[[ PASSAGE open ]]

Shin Hyun-young, public relations director at the Association of Healthcare for Korean Unification (Family Medicine Department at Myongji Hospital)

Infectious disease has been a significant issue in inter-Korean exchanges. When the severe acute respiratory syndrome (SARS) hit the nation in 2003, the South suspended its tour program visiting the North’s Mt. Geumgang. During the 2009 flu pandemic, Seoul provided Tamiflu for Pyongyang. During the 2015 Middle East Respiratory Syndrome outbreak, the South aided the North with thermal sensing cameras and masks.

According to the Pyongyang Joint Declaration of September 2018, the two Koreas agreed to strengthen cooperation in the public health area including measures to prevent the spread of contagious diseases. Since the 2007 inter-Korean summit, it took 11 years for the two Koreas to see progress in the public health sector.

The more inter-Korean exchanges become lively, the more infectious diseases such as tuberculosis, hepatitis and malaria in the North are likely to spread to the South. The enhancement of inter-Korean partnership for a joint response to infectious diseases should become a basis for sustainable cooperation in the public health field. I hope that Seoul will come up with detailed execution plans, as well as a legal and institutional basis to do so.

The parasites and corn grains found in the intestines of a North Korean soldier who defected to the South through DMZ late last year indirectly revealed the poor healthcare situation of the North.

Maternal and infant mortality rates in the North are more than eight times higher than those of the South. Malnutrition still accounts for a high proportion among the causes of child mortality. The difference in life expectancy between the two Koreas is 12 years for males and 11 years for females. The health gap has widened in the past 73 years since the separation of the Korean Peninsula.

Just as West Germany and East Germany made healthcare agreements to narrow the health gap 16 years ahead of the reunification, it is time for us to start preparing for the formation of an inter-Korean health community.

As the North also entered the era of aging, the country’s mortality rate, caused by cardiovascular diseases due to chronic diseases, is going up. The two Koreas have some similarities in community healthcare.

The North operates free medical service by having a physician take care of 120-130 households and focuses on preventive medicine. The South aims to provide comprehensive and sustainable care. If the South’s advanced healthcare is combined with the North’s strengths, the two will be able to create synergy in building a joint health community.

Under North Korean leader Kim Jong-un’s policy to put more emphasis on science and technology, the country has been witnessing a sea of change in the public health sector --aggressively seeking to establish large-sized hospitals, medical research labs, and factories to produce medical products.

If the two Koreas share clinical experiences and boost academic exchanges through alliances between medical schools and hospitals, the formation process of an inter-Korean health community will become a new medical field with a significant value. Studying differences in disease patterns between the two Koreas due to differences in living environment, despite the same ethnicity, will offer a very high academic value.

I hope that such research will provide a solution to the mutual understanding between the two Koreas and provide an effective and systematic solution for convergence in the public health areas.

Especially when the South’s public health is facing challenges due to severe competition for sizing up among private and public medical institutions, medicine in a reunited Korea will be new hope for the next generations.

A recent survey on medical students showed that the more they were interested in the reunification of Korea, the more their attitude were positive toward healthcare reunification. The government should give more opportunities for medical students to participate in efforts to form an inter-Korean health community.

Let’s draw a new map in the public health sector designed to form a joint health community, so that young healthcare professionals can play a significant role in contributing to the peace and coexistence on the Korean Peninsula.

[[ PASSAGE closed ]]

▸ PROBLEMS TO WORK ON:
1. In the article, what did Seoul provide to Pyongyang during the 2009 flu pandemic?
2. Please echo everything in the article from "As the North" down to "joint health community.".
3. Sum up the article in two sentences.

[[ INPUT DATA open ]]

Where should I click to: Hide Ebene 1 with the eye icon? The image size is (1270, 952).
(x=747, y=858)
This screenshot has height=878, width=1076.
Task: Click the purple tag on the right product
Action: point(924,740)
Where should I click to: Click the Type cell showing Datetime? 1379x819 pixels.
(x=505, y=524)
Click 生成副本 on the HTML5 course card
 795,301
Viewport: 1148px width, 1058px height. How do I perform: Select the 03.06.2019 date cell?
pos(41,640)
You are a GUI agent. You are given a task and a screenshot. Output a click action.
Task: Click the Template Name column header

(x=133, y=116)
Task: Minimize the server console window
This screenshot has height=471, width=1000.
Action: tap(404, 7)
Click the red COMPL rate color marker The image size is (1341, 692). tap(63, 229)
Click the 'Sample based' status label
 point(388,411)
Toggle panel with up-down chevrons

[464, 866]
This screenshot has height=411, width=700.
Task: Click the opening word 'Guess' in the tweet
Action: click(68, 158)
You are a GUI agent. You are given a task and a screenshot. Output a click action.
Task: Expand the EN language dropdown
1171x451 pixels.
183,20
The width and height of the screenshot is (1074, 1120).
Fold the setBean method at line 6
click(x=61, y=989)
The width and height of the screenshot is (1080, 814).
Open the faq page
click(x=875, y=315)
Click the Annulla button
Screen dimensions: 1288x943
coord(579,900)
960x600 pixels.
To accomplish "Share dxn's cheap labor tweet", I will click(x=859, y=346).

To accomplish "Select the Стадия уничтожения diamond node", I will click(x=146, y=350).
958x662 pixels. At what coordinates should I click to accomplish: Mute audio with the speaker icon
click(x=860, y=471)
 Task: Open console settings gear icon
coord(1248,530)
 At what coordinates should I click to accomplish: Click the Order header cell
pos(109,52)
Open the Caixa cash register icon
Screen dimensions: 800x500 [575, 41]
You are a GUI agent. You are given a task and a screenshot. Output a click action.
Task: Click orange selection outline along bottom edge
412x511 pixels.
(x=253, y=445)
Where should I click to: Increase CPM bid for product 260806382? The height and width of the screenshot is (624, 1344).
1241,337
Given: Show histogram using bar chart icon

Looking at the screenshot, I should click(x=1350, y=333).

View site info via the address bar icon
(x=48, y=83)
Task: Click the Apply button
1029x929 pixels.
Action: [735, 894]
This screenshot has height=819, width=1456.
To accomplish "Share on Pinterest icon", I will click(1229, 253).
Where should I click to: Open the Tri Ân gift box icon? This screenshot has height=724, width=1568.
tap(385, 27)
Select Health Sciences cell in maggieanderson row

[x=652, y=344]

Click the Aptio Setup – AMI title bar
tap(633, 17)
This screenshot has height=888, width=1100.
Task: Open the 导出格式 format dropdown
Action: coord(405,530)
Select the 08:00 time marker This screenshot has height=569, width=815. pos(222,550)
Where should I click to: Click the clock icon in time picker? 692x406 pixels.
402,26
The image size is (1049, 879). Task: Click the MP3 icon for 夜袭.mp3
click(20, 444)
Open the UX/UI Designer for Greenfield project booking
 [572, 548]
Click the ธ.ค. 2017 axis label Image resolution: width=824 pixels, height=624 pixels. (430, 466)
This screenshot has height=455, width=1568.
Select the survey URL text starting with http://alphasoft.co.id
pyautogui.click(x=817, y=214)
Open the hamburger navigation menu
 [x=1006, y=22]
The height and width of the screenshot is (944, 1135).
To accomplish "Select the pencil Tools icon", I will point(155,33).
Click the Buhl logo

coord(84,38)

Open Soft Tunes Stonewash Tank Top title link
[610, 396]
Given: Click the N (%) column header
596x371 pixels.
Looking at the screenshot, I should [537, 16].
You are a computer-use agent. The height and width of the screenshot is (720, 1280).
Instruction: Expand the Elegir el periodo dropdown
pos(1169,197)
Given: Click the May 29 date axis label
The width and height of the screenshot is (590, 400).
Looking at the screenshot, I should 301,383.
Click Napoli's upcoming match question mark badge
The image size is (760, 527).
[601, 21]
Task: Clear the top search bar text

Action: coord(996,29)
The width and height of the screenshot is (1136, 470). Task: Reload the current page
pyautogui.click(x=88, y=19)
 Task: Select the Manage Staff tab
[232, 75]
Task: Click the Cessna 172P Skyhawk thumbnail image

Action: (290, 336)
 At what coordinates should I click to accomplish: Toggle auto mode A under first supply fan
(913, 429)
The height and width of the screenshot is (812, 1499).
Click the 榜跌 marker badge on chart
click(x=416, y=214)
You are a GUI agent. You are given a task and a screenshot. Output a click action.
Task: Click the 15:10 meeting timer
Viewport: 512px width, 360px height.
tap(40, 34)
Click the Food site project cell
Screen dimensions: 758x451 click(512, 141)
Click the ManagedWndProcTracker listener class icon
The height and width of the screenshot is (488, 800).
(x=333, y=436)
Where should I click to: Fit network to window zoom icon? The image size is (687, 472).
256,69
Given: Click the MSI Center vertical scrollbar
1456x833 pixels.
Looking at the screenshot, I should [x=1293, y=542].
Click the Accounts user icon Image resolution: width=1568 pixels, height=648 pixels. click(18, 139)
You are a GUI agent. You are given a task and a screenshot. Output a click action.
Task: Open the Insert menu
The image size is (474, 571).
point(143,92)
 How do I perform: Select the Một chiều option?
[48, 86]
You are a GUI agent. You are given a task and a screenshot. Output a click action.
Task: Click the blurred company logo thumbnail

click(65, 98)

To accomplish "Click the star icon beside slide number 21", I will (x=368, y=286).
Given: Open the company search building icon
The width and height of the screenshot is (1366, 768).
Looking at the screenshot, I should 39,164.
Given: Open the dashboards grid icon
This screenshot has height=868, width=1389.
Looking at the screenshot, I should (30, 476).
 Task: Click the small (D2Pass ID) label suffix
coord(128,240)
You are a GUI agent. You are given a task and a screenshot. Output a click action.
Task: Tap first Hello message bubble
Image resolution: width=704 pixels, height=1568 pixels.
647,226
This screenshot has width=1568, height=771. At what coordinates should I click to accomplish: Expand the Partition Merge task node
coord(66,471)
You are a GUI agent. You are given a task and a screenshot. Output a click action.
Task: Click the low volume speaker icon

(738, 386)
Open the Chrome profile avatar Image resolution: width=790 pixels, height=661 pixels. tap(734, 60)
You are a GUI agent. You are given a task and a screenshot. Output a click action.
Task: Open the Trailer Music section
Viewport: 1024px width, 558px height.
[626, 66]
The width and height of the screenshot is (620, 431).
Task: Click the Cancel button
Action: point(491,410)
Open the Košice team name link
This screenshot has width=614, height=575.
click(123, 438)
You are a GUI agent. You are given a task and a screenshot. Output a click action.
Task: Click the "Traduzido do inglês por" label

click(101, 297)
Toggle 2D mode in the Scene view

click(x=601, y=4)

[[ INPUT DATA closed ]]

▸ LIST OF SOLUTIONS:
1. Tamiflu.

2.
As the North also entered the era of aging, the country’s mortality rate, caused by cardiovascular diseases due to chronic diseases, is going up. The two Koreas have some similarities in community healthcare.

The North operates free medical service by having a physician take care of 120-130 households and focuses on preventive medicine. The South aims to provide comprehensive and sustainable care. If the South’s advanced healthcare is combined with the North’s strengths, the two will be able to create synergy in building a joint health community.

3. Infectious disease has long affected inter-Korean exchanges, and with the health gap between North and South widening since the peninsula's separation, the two Koreas should prepare to form an inter-Korean health community. Combining the South's advanced healthcare with the North's strengths, sharing clinical experience through medical school and hospital alliances, and giving medical students more chances to take part would support this effort.